There is considerable conversation about the ability to work from home and engage with our children in homeschooling. It is important to note that this privilege is not available to all, and many people in our city have to risk their health to go out for work. Without question, the health of Black and brown adults is at risk daily, but there is a lack of conversation about the little faces that those adults have to go back home to in the evening - our children. As we consider the economic, social, and mental health impact of COVID-19, if Black adults will experience pneumonia, I offer that our children are also experiencing pneumonia and if it goes untreated, they will be forced to become dependent on an allegorical breathing machine to and through their adult lives. If we fail in this moment, generations yet unborn will be impacted.
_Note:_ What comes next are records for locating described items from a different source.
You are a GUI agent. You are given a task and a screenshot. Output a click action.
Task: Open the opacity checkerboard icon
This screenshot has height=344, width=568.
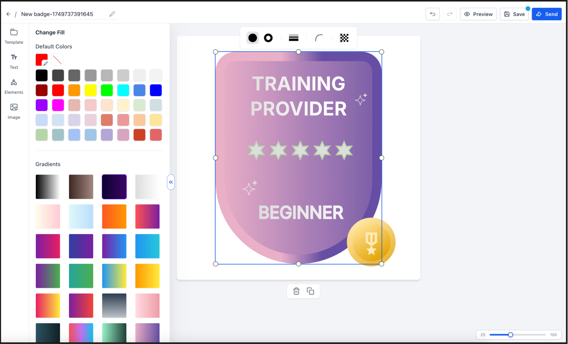click(x=344, y=38)
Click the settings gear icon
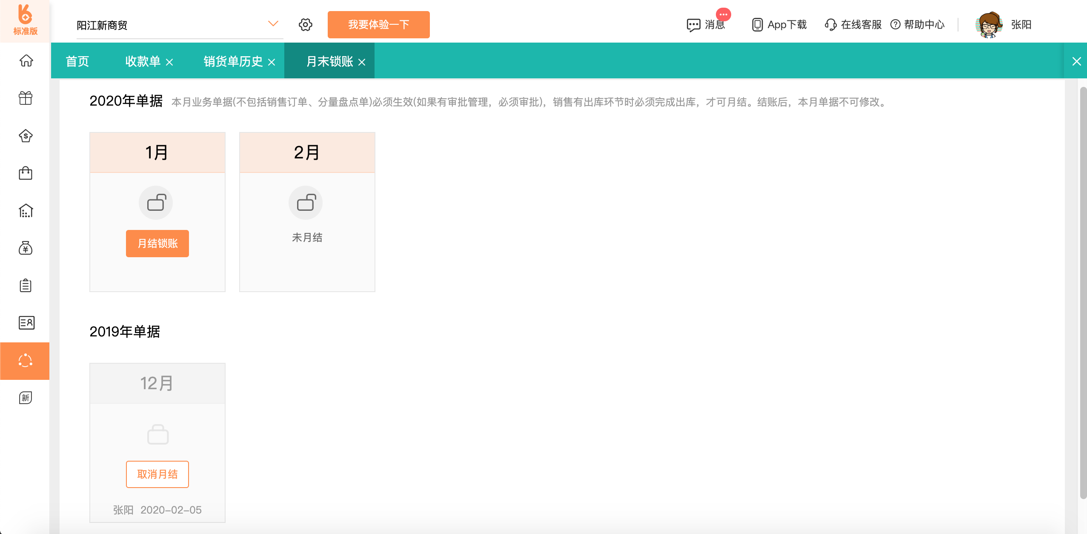The image size is (1087, 534). [305, 25]
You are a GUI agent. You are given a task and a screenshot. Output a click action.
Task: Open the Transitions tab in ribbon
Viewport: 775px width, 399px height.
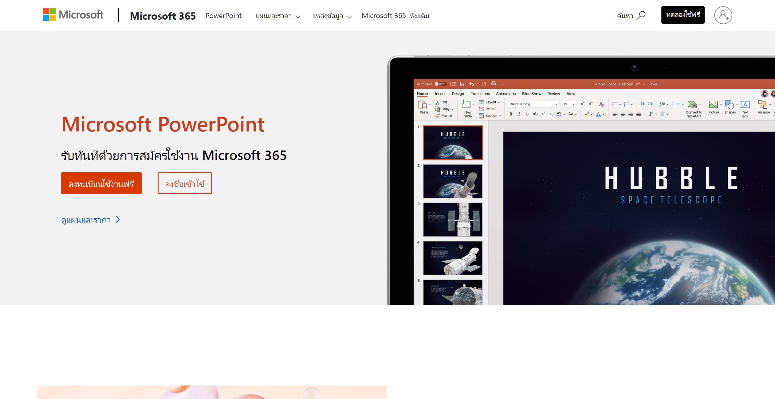point(480,94)
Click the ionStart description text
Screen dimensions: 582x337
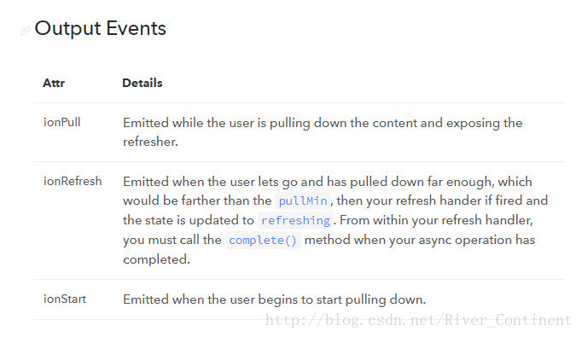tap(274, 299)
Let’s consider what our city and our nation has neglected to treat as it relates to our Black children. Our public school system is failing. How many times have we witnessed teachers paying for school supplies, providing food for their students, and shivering or sweating due to the extreme temperatures in schools? Adding a worldwide pandemic on top of a system that is already failing has effectively crippled the struggling system of education and resources in our city. Statistically, Black children already gain less over the school year and lose more during the summer when compared to their white counterparts. At the end of February, our children were removed from school and given packets to complete at home, now becoming susceptible to possible winter, spring, and summer learning loss. Additionally, lead paint continues to fall from residential buildings in West Baltimore, there’s a lack of safe havens, rec centers, and other youth engagement programs to meet the needs and provide an outlet for youth, while parents continue to report that they don't feel comfortable allowing their children to play outside.
Baltimore is my home. I have only lived in 2 zipcodes in our city, was educated in the Public School System, and attended Morgan State University for my Bachelor’s and Master’s degrees. Nothing makes me happier than a City/Poly rivalry conversation, driving through familiar neighborhoods, or stopping by Mondawmin Mall when no other mall in the area had what I needed. In November of 2015, when my husband & I decided that it was time to buy a home, we invested in my hometown. I have worked in City Schools at the macro and micro level, and spent all of my career doing work for black children who remind me of myself. As a practicing Social Worker, I have daily conversation with Black children who are labeled as ADHD, ODD, anxious, and depressed. I remember my days as a little black girl in Baltimore and the consistent anxiety I would experience hearing my working class parents balance their checkbook, after spending an entire school year with a warm body substitute in math class.
There is consistent conversation in our country about the coddling of the young American mind in which our youth are protected, and demand protection from thoughts that may make them feel marginalized, or simply don't match their thoughts. While this theory is thought provoking, it is consistently considered from a eurocentric approach. Who protects the little black girls and boys? Who provides a voice for them? I can no longer count the number of times I have heard young people say “adults just don’t listen”.
It has been said that, “it is easier to build strong children, then to repair broken men.” While this quote was written in a conversation with white owners of enslaved Africans, it rings true in an American system that continues to request data of our public school system’s elementary attendance rates to project the number of beds needed in an area jail. Simply put, the evils from then still exist today. How can we affirm, love, and protect our children during this time of crisis? Long story short, I don't have all the answers. Just like our ranging shades of melanin, Black America is not and never will be a monolith. I don’t believe there is a one size fits all approach, and we must do what will have an impact on the greatest number of people. I do know that which benefits black America benefits us all.
I offer that we should approach the innovation of our new normal during and post COVID-19 with a village concept. Black people thrive in spaces in which collective care is the foundation. This is a chance to show our children that they have a right to be loved. Children look to their parents and other adults for information in ambiguous and crisis situations. We must listen to and affirm our children. Tell the black children in your life that it's ok to be scared, that they are safe, and take the time to explore the things that they are good at or interested in. For some of us, this time of social distancing is the first time in years that we have spent uninterrupted time with our children and partners. Make the most of it.
I call on our area nonprofits, and churches. Since 1865, we have known that SuperMan has not (and is not) coming to save us. It's up to us to mobilize through partnership and innovative approaches. Our churches in particular have a historical responsibility and connection to our youth, and are in a prime space to innovate youth programming. Check-in on our young people, and be a stable presence in their lives. I can guarantee you that they won't forget! If we do not activate and innovate our space, time, and opportunity the trauma (seen and unseen) from COVID-19 it will be difficult to undo the financial, educational, mental and physical health impacts for our children.
The Masai Warriors of Kenya and Tanzania greet each other with the words “and how are the children?” It is an homage to the wellbeing of the children. The response is “all the children are well”, meaning that life is good. Our children are the barometer for understanding our present and future. I encourage you to use this statement as the litmus test for our communities, our city, our state, and our nation. If the response is not ’all the children are well’ - there is still work to be done.